Anche nelle attività professionali, scientifiche e tecniche, caratterizzate dalla più elevata incidenza di laureati, in Italia si registra un più marcato addensamento di occupati in micro e piccole imprese, pari all’84,2% degli addetti del settore, una quota di 15,4 punti superiore alla media europea.

L’Italia al 12° posto in UE per laureate in discipline scientifiche e tecnologiche. Facciamo meglio della Germania

Infine, per la seconda economia manifatturiera europea, rappresenta un asset strategico il capitale umano qualificato in percorsi scolastici STEM (Science, Technology, Engineering and Mathematics), che comprendono le aree di disciplinari di Scienze naturali, Fisica, Matematica, Statistica, Informatica, Ingegneria dell’informazione, Ingegneria industriale, Architettura e Ingegneria civile.
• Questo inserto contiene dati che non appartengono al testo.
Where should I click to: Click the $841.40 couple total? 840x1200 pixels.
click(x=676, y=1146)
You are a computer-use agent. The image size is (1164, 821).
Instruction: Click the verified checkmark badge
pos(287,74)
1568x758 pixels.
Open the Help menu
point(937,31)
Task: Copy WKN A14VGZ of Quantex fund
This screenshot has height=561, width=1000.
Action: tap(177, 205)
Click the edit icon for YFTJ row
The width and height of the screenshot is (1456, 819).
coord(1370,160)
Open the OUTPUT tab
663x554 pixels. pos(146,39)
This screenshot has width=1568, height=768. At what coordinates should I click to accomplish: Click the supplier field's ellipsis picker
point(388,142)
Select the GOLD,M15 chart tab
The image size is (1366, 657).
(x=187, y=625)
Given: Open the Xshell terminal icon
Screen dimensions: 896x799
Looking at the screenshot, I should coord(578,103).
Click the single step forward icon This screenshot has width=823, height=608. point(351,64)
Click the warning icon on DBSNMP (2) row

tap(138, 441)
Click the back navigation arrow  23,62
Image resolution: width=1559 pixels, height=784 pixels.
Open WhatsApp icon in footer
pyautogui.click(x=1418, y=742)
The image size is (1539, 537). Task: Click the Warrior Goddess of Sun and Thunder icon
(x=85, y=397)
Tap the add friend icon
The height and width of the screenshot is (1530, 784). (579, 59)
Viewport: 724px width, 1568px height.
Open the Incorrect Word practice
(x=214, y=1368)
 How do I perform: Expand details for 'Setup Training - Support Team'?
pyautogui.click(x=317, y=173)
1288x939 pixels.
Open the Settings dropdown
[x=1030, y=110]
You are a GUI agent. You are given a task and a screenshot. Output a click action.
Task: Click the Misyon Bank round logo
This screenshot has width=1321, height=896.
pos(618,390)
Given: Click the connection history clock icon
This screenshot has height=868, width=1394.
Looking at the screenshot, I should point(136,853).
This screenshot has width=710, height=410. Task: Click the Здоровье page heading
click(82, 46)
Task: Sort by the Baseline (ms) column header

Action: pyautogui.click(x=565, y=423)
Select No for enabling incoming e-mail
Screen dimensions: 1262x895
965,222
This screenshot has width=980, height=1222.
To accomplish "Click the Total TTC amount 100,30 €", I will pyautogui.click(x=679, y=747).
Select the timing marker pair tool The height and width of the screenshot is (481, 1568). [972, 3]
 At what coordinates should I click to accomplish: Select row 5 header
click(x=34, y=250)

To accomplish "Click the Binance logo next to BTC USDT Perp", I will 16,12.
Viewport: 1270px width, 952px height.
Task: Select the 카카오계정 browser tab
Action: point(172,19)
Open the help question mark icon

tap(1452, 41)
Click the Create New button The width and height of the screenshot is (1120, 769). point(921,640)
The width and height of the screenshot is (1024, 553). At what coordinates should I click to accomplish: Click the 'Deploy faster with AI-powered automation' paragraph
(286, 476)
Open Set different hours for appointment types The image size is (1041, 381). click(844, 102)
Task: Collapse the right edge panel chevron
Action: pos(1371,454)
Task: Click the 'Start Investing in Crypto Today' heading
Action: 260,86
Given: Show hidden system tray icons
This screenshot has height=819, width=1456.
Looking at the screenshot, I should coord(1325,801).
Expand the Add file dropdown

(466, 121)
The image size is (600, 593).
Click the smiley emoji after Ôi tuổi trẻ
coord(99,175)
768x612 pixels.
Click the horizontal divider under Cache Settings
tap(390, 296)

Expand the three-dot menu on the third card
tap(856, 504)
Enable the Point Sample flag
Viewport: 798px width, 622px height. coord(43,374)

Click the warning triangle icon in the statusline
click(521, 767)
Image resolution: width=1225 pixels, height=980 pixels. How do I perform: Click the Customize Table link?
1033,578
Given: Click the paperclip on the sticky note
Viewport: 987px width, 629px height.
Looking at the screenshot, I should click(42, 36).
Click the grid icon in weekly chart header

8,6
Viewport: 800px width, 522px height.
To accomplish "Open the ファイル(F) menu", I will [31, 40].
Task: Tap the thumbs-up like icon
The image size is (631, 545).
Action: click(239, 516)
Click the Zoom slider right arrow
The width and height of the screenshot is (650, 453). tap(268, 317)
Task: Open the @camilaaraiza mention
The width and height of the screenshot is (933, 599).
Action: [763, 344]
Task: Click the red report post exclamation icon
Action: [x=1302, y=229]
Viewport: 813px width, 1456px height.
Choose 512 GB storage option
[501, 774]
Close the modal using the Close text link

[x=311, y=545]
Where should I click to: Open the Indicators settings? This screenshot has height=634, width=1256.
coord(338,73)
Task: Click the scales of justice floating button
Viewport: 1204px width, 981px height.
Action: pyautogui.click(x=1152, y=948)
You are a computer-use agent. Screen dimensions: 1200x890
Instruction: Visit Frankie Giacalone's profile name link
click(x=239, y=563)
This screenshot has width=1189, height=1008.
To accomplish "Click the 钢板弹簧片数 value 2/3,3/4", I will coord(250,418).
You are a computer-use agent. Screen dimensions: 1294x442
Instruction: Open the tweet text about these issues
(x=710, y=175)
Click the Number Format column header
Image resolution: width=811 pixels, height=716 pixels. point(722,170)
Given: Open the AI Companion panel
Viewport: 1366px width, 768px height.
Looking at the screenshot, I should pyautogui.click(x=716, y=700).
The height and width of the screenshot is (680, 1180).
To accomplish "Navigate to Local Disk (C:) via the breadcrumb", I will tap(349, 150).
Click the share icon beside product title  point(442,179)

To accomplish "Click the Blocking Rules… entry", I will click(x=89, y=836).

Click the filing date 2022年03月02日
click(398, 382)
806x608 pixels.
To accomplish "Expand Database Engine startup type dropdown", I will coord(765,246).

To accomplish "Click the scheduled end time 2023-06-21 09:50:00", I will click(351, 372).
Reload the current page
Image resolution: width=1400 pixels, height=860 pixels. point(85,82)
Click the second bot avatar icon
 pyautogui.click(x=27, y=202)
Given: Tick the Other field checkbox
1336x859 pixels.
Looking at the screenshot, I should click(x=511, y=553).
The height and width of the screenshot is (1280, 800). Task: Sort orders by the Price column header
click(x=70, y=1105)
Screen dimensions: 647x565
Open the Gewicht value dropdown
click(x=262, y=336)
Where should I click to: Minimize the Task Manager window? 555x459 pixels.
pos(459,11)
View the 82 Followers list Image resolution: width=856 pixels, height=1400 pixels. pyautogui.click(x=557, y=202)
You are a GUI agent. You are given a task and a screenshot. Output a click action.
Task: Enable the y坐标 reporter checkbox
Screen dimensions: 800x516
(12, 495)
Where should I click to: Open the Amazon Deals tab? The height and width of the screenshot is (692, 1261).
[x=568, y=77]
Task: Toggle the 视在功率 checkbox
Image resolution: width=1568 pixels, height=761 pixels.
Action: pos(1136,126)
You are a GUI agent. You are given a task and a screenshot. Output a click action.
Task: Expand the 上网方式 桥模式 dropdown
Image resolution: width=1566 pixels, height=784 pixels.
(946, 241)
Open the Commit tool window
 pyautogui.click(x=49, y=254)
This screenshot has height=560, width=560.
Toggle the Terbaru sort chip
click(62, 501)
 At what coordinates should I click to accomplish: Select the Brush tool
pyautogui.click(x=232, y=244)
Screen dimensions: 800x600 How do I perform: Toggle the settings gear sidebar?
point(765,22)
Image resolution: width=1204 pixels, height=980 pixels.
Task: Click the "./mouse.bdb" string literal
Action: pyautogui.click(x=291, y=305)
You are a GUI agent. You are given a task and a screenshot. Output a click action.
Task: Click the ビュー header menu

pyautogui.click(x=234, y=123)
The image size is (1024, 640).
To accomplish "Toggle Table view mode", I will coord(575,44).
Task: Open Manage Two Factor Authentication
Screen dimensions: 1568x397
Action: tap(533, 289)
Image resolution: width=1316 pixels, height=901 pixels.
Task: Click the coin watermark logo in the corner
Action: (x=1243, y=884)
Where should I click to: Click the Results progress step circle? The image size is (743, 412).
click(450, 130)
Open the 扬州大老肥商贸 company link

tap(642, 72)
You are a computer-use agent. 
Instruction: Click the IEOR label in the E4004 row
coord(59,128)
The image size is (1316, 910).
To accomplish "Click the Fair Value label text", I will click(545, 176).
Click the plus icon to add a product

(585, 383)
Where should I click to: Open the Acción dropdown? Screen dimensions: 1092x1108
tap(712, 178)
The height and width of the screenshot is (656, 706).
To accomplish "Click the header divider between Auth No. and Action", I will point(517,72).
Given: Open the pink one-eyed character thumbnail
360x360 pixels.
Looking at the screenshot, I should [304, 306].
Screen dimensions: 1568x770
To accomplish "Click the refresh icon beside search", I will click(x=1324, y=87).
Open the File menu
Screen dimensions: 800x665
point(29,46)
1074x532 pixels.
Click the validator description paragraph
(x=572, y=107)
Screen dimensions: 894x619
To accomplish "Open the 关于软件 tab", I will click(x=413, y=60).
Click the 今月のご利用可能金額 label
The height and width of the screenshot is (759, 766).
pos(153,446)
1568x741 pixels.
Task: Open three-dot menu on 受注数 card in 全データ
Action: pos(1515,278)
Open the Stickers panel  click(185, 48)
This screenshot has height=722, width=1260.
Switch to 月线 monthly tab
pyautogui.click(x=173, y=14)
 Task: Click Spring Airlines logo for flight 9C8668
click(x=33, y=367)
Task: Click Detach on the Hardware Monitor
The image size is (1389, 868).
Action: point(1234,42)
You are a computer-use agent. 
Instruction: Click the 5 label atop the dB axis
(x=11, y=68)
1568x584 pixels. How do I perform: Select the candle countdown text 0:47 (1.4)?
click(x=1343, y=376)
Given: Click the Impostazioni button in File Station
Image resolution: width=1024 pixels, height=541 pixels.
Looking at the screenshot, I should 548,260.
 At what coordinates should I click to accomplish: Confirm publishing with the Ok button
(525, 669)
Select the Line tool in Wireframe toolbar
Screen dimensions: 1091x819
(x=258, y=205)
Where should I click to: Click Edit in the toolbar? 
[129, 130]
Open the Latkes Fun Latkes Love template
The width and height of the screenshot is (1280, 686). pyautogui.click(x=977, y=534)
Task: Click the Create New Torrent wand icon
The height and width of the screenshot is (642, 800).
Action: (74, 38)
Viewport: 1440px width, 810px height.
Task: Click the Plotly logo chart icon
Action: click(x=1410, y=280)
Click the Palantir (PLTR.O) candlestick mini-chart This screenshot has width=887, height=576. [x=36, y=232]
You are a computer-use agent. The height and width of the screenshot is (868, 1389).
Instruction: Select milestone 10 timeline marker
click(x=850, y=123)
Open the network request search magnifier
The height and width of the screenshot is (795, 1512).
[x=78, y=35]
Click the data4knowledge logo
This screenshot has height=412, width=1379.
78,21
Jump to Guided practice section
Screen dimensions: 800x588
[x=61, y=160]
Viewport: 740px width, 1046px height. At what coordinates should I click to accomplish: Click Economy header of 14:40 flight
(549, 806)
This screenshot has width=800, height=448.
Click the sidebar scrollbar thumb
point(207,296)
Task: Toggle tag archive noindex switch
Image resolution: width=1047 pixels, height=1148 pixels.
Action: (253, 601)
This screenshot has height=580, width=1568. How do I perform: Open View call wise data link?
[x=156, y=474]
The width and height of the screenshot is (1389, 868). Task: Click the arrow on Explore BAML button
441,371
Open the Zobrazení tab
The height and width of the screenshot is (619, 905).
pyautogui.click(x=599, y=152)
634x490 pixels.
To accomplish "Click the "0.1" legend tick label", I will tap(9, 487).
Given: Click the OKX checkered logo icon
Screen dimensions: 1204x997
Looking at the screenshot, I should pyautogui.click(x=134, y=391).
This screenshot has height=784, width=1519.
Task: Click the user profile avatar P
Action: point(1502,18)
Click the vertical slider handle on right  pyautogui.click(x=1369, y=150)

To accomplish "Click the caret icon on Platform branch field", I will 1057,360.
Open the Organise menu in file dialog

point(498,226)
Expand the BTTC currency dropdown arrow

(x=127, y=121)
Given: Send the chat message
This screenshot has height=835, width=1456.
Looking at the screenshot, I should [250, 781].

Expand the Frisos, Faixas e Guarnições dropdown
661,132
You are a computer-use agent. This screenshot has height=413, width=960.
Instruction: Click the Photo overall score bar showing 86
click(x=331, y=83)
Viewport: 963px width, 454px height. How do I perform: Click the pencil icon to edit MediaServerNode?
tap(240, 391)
Per queste tipologie di lauree vi è una minore presenza strutturale delle donne: la quota di laureati STEM in Italia è pari al 16,9%, con il 19,9% per gli uomini e il 13,6% delle donne, un divario diffuso in tutta Europa. Peraltro, mentre la quota di laureati STEM uomini in Italia è inferiore di 4,0 punti percentuali rispetto alla media Ue di 20,9%, quella per le donne pressoché annulla il divario, riducendolo a 0,3 punti rispetto al 13,9% della media Ue. Di conseguenza l’Italia per quota di donne laureate aree disciplinari scientifiche e tecnologiche – che supera il 12,5% della Germania ed il 12,3% della Spagna –si colloca al dodicesimo posto nell’Ue a 27, con una posizionamento migliore rispetto al sedicesimo posto registrato dagli uomini laureati STEM.